Cow leather is expensive and not as supple as tanned deer skin, said Moore, from the Bolivar Elks Lodge. Plus, the Elks glove program makes use of a free material — the hide — that some hunters more interested in the meat might strip off a deer carcass and toss away.

"We are taking deer hides now," Moore said, on the eve of Missouri's November firearms deer season, which begins Saturday.  "A person can bring the hide in a trash bag and we'll take it and cut off the fat and salt it down. In March or April, a guy comes by and picks them up and takes them to Coey Tanning Co. in Wartrace,Tennessee, who turns it into deer leather."

From there, the tanned leather is shipped to Yellowstone Leather Products in Idaho, where it's cut, trimmed and stitched into fingerless and full-finger gloves for disabled veterans. Smaller pieces are used to make leather-working craft kits for disabled or hospitalized soldiers to help take their minds off their injuries and improve manual dexterity.

He encouraged hunters who want to donate deer hides to call their local lodge first. Go to Elks.org, type in a ZIP code and it will bring up the nearest lodge's address and phone number. 

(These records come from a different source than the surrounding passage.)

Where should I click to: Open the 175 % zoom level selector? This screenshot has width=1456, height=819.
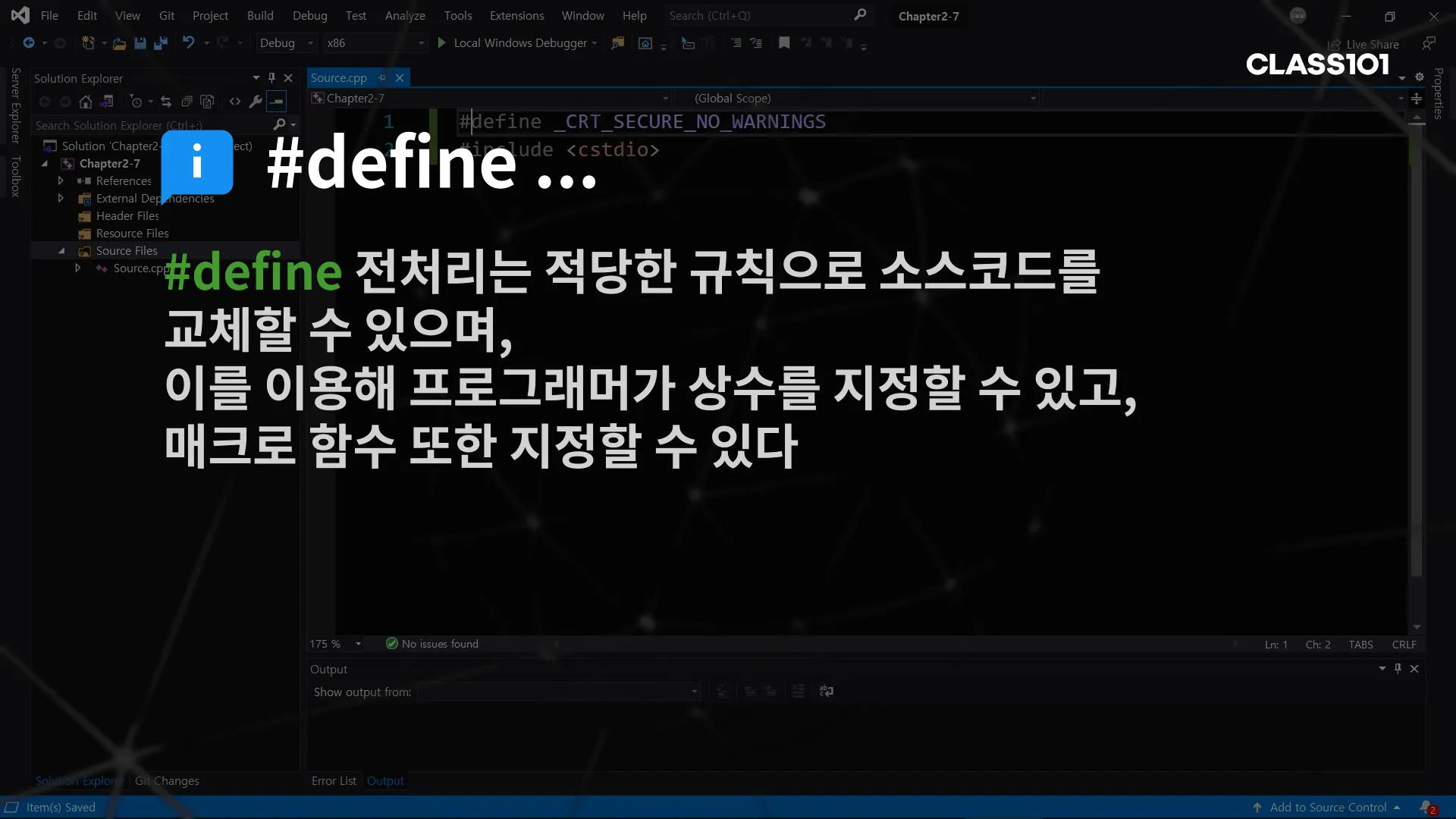[358, 645]
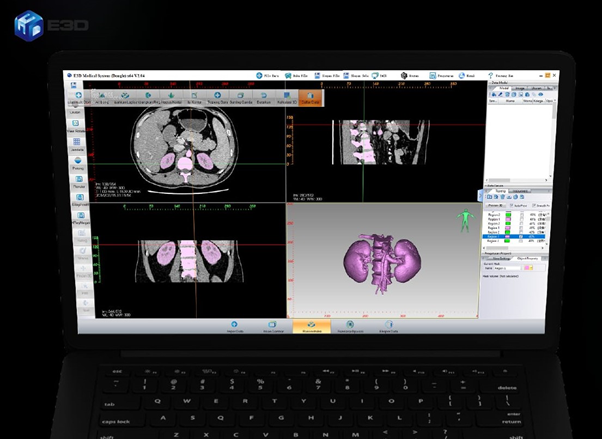Open the help question mark icon
This screenshot has width=602, height=439.
[x=490, y=76]
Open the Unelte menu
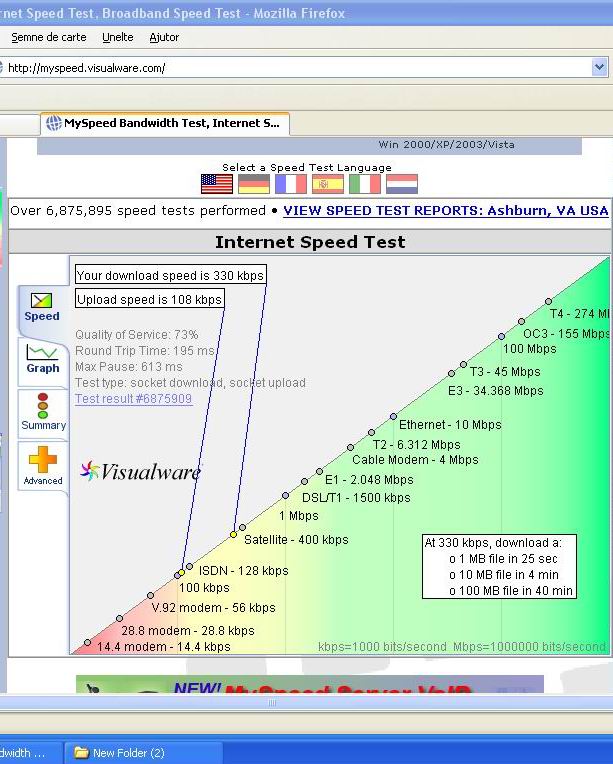 (117, 37)
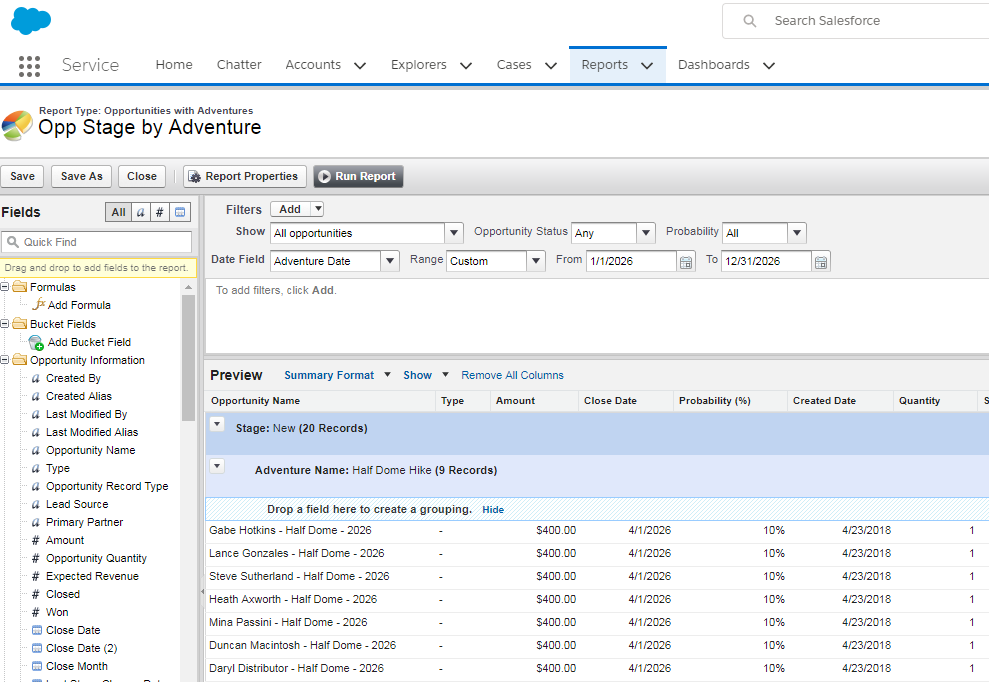Viewport: 989px width, 682px height.
Task: Open the Dashboards tab
Action: pyautogui.click(x=713, y=65)
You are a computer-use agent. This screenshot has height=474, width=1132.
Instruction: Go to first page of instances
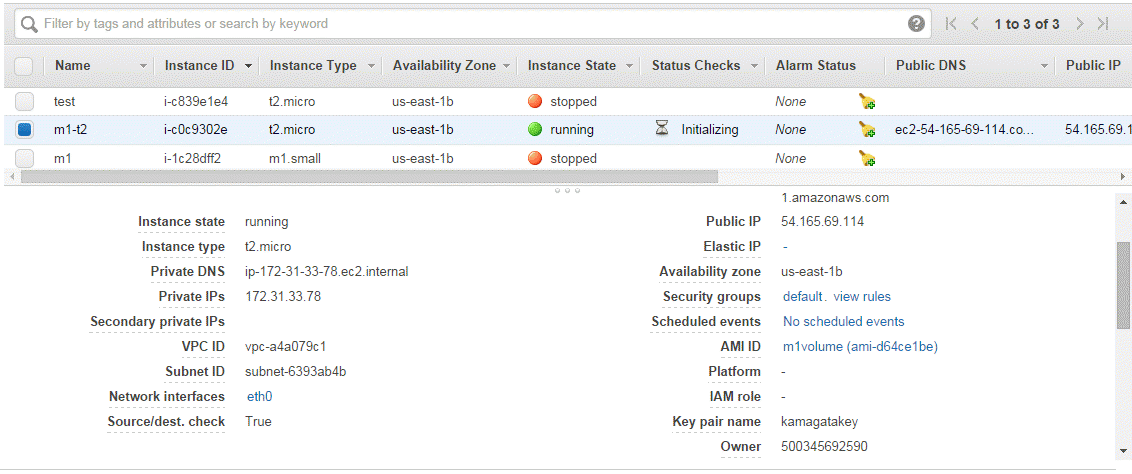click(x=951, y=24)
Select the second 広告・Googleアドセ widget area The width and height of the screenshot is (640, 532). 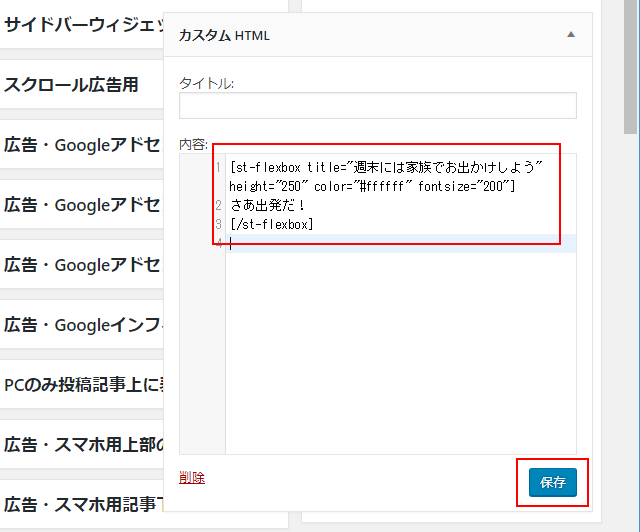(82, 205)
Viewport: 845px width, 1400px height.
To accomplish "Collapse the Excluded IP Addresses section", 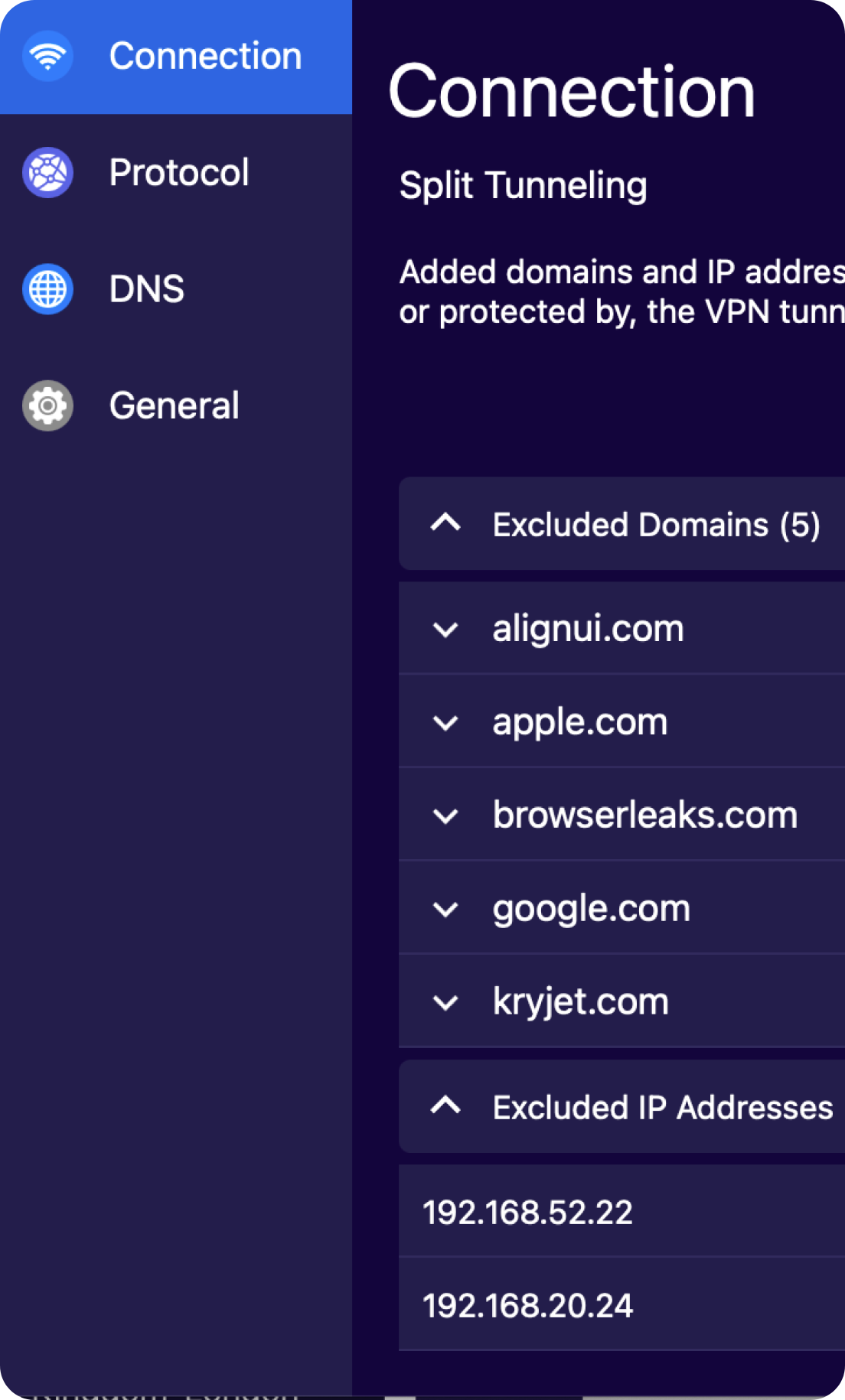I will click(x=446, y=1107).
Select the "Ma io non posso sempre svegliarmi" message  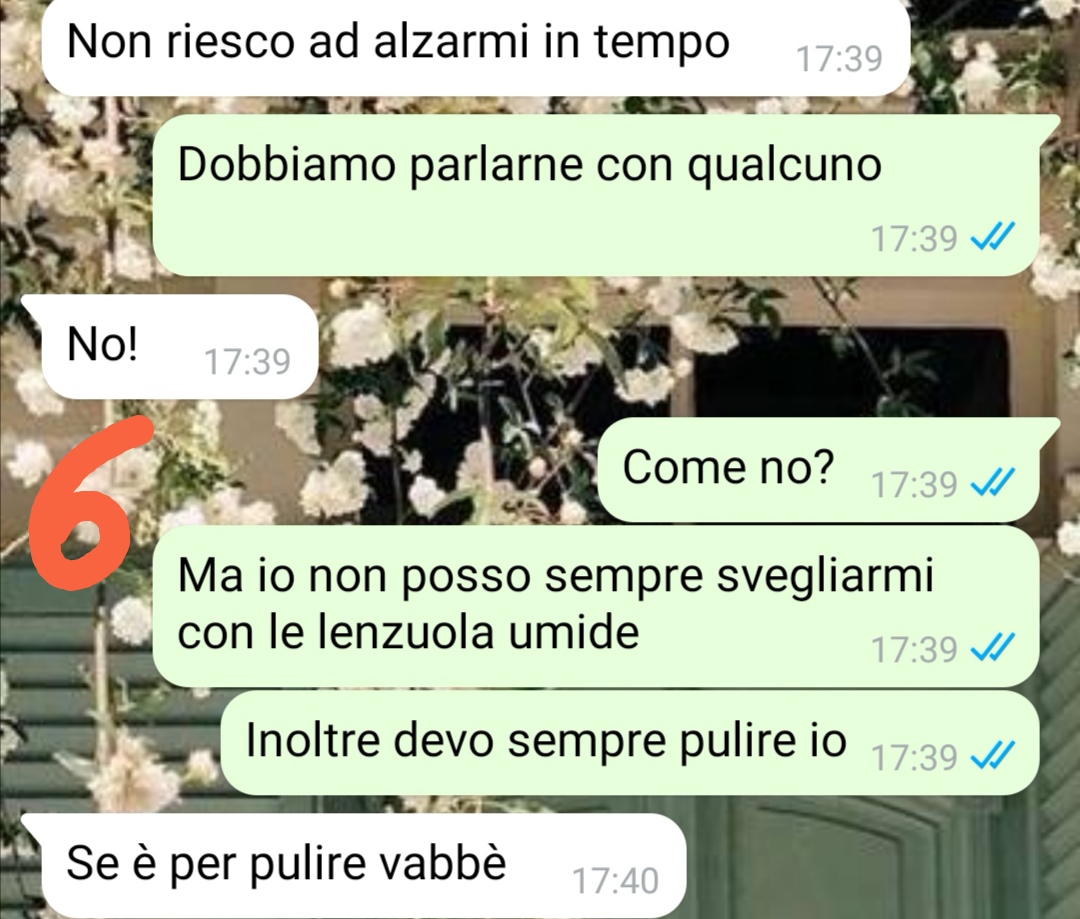point(595,607)
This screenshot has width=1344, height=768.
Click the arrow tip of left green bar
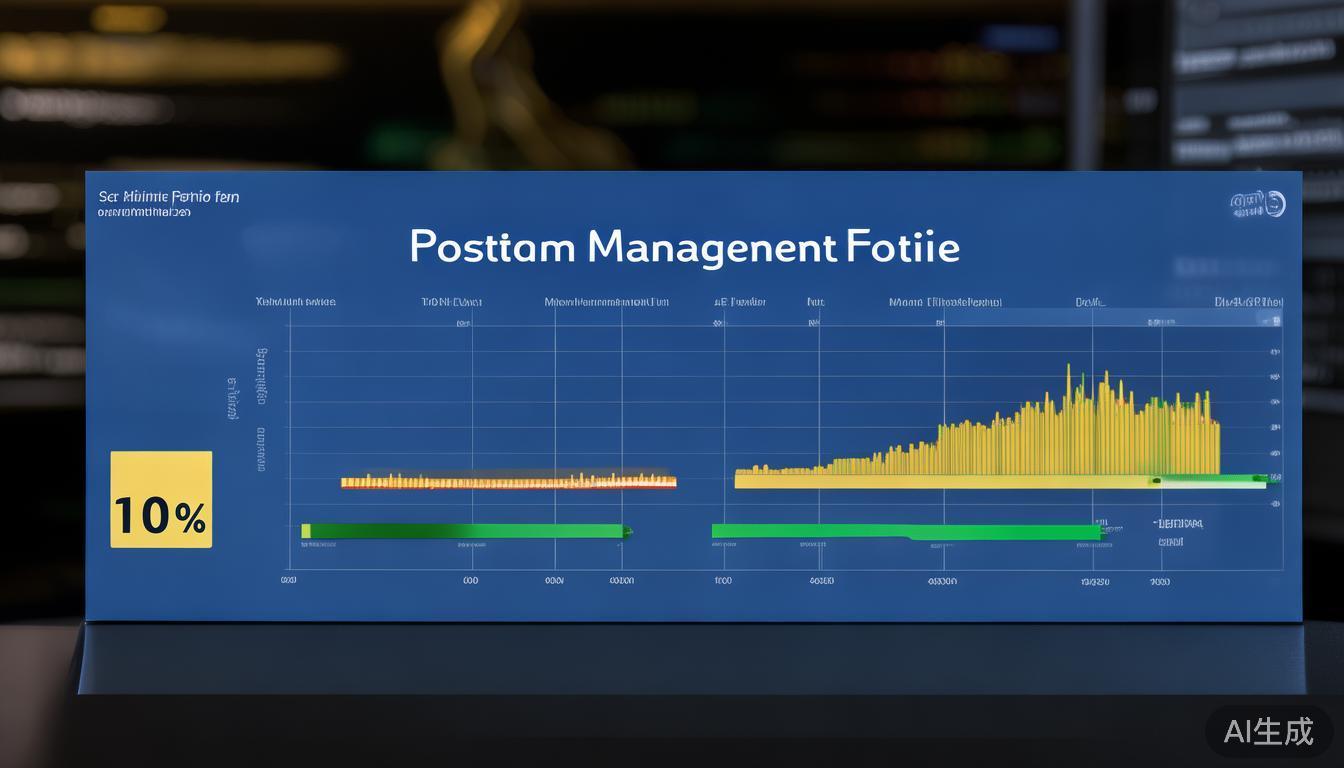click(627, 531)
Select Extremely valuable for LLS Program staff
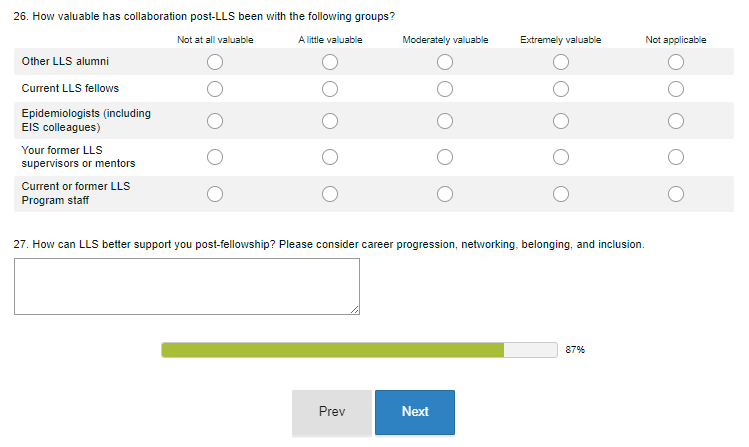 pos(561,193)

Deer leather scraps are also used in physical therapy craft kits for soldiers recovering from their wounds.

"And if there are any disabled veterans out there who want a pair of these gloves, just call us and we'll make sure you get them," Moore said. 

The Elks Lodge deerskin program began in 1948 in California, and now Elks Lodges in 18 states — including 75 Elks Lodges in Missouri — participate in the program today.

"We do this all over the country," said Mountain Home, Arkansas, resident Dennis McAleese, national chairman for the Elks Lodge leather program. "Missouri in the last four or five years has been the top producer in the country of deer hides for our program. It costs us about $150,000 annually at the national level, but the money comes from the Elks National Foundation."

He said it takes three square feet of good deer leather to make one pair of deerskin gloves. Last year, Elks Lodges nationwide collected 17,103 deer hides and distributed 2,843 pairs of deerskin gloves to veterans, including 72 pairs to veterans in Missouri.

"It's definitely going to a good cause," McAleese said. "Deer hide will last a lot longer than cow hide, it's cheaper and the leather is a lot softer on veterans' hands. We want to help them out because they're the ones that gave us our freedom."